On the bus from Seymour, there is the imprint of a pursed pair of thin lips, the misty white triangle of a nose above it and the round ball of a chin. A small face, pressed to the window a time earlier, another one just next to it.
Earlier that morning, in a grey Melbourne drizzle (the memory of which evaporates the further I get into the country) a friend tells me she grew up in Seymour and I think of her as I pass a complex of uniform beige tin warehouses – a Curves gym, a signmaker, a mechanic. This is her town. The bus passes mothers with their daughters and sons in tow, all wearing shorts, buying ice cream from the corner store, jumping up and down their white porches, texting three abreast on the sidewalk. What must it be like spending long summer days living a life here? I look at every place as a site of activity. An empty carpark where teenagers trespass and smoke? A bakery where they get their first job? I don’t care much for the adults. Someone else can think of them.
I feel a bubbling moment of inexplicable happiness, with the sun glaring on the left side of my face and the roads seemingly empty from our height. I love that I have left behind Melbourne’s cold winds, my suitcase full of books. I am looking forward to seeing Ruth. The moment is brief but strong, and I hope to make it grow, or keep it with me.
Jacobson’s Lookout, a stretch of water at our first stop. The shine of sun on the chopped up glass of a small lake adds lustre to a country town. The glitter makes everything a little brighter.

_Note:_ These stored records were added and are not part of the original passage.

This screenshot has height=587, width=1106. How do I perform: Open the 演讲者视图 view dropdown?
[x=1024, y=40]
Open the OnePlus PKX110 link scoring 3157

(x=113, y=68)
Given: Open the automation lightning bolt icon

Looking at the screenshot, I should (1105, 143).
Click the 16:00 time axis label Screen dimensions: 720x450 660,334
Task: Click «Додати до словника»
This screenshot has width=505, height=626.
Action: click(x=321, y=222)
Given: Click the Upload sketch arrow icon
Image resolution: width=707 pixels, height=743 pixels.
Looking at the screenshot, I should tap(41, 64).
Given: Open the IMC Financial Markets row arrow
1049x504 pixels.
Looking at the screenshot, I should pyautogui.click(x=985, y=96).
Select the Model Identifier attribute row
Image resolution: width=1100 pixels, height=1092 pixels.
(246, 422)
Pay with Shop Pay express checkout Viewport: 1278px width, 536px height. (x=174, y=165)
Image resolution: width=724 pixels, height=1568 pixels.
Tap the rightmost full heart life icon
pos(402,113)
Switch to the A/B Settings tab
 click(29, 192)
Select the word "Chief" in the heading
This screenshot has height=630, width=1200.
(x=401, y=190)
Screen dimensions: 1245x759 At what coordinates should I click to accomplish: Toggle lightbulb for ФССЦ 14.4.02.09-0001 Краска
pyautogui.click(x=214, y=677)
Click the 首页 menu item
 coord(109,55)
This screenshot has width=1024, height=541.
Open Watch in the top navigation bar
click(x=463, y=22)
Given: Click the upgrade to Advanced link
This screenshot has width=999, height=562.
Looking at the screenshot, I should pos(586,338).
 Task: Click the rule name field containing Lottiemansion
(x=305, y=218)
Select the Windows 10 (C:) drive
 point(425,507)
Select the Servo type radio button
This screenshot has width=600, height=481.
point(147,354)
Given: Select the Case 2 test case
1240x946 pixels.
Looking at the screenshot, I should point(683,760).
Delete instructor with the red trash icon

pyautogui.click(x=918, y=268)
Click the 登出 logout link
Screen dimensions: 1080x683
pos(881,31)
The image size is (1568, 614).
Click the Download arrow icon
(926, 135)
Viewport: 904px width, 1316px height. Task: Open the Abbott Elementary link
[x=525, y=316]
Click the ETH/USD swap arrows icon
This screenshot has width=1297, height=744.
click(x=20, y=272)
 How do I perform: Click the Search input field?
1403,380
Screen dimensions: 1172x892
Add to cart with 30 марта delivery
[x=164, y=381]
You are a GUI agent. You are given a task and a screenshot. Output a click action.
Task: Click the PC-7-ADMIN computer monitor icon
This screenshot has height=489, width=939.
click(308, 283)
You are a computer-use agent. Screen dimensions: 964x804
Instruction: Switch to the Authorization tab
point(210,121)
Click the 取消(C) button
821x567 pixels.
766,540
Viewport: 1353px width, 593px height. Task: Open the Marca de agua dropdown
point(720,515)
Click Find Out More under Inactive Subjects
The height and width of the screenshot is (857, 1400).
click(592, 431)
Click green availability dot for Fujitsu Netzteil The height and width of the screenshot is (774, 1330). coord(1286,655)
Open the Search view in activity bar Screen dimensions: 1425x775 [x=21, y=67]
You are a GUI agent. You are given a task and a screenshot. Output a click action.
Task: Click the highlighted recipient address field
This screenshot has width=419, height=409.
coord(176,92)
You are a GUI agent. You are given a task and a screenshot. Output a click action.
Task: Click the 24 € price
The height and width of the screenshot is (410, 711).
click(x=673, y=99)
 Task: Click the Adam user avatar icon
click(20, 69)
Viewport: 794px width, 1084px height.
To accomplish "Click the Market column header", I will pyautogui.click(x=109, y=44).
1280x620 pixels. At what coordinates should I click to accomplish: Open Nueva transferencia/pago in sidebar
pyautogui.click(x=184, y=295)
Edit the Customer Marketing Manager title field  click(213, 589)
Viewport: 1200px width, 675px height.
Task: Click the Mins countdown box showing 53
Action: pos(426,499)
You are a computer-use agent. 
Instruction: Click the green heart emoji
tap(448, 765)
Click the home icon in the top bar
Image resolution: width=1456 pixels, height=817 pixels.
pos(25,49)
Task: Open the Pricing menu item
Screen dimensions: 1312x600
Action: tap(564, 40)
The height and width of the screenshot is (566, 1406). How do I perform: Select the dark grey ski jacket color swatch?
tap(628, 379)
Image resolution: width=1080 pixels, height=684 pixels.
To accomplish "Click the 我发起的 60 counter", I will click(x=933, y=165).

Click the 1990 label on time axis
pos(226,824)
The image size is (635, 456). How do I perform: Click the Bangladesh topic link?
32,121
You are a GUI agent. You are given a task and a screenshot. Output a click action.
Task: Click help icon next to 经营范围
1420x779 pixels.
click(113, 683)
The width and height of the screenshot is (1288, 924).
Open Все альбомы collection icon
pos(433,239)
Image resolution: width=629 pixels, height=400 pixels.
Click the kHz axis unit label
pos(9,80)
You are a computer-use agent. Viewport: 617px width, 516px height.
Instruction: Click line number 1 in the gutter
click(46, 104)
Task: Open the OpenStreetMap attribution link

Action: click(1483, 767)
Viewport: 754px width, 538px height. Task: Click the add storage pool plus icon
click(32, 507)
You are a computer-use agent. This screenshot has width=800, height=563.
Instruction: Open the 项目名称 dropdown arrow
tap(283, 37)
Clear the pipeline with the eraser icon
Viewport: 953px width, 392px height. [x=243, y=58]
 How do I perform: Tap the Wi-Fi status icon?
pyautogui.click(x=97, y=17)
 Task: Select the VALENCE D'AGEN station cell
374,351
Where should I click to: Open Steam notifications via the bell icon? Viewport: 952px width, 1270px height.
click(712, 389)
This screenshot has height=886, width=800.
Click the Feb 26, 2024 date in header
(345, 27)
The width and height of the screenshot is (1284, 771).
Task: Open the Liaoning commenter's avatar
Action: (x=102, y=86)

Before the bus, I was on a train. I fell asleep, the deep drymouthed head-tipping sleep that feels like a significant blip in time. Drool spots the corner of my mouth as I wake, the woman in front of me anxiously checking her watch. This is such familiar sleep, like a quick drop of the curtains before they lift to a brand new view. A necessary transition – the seamless blur of moving from one place to another.
The house is gleaming wooden floors and other people’s bedrooms. Ruth removes the porcelain doll in my temporary room, on my request. I see it lying down on another bed as I walk down the hallway to the bathroom.
I slip into the indentation of their leather couch, into the rubbery blue of their pool. I look at the cerulean blue of my dress hem against the black tights covering my knees as I read a whole book in the lazy afternoon, in this cool, high-ceilinged house. There are details everywhere that remind me I am not at home, that I am “away”. The dogs pant at the door, and bring us balls and toys as entreaties, and we ignore them because we are not dog people, and we are not much into play.
I come home with a dozen stories in my brain, and another layer of tan. My suitcase wobbles behind me as I drag it home, and the sun is a bright dot in the sky, setting behind the train windows. Moving, always moving.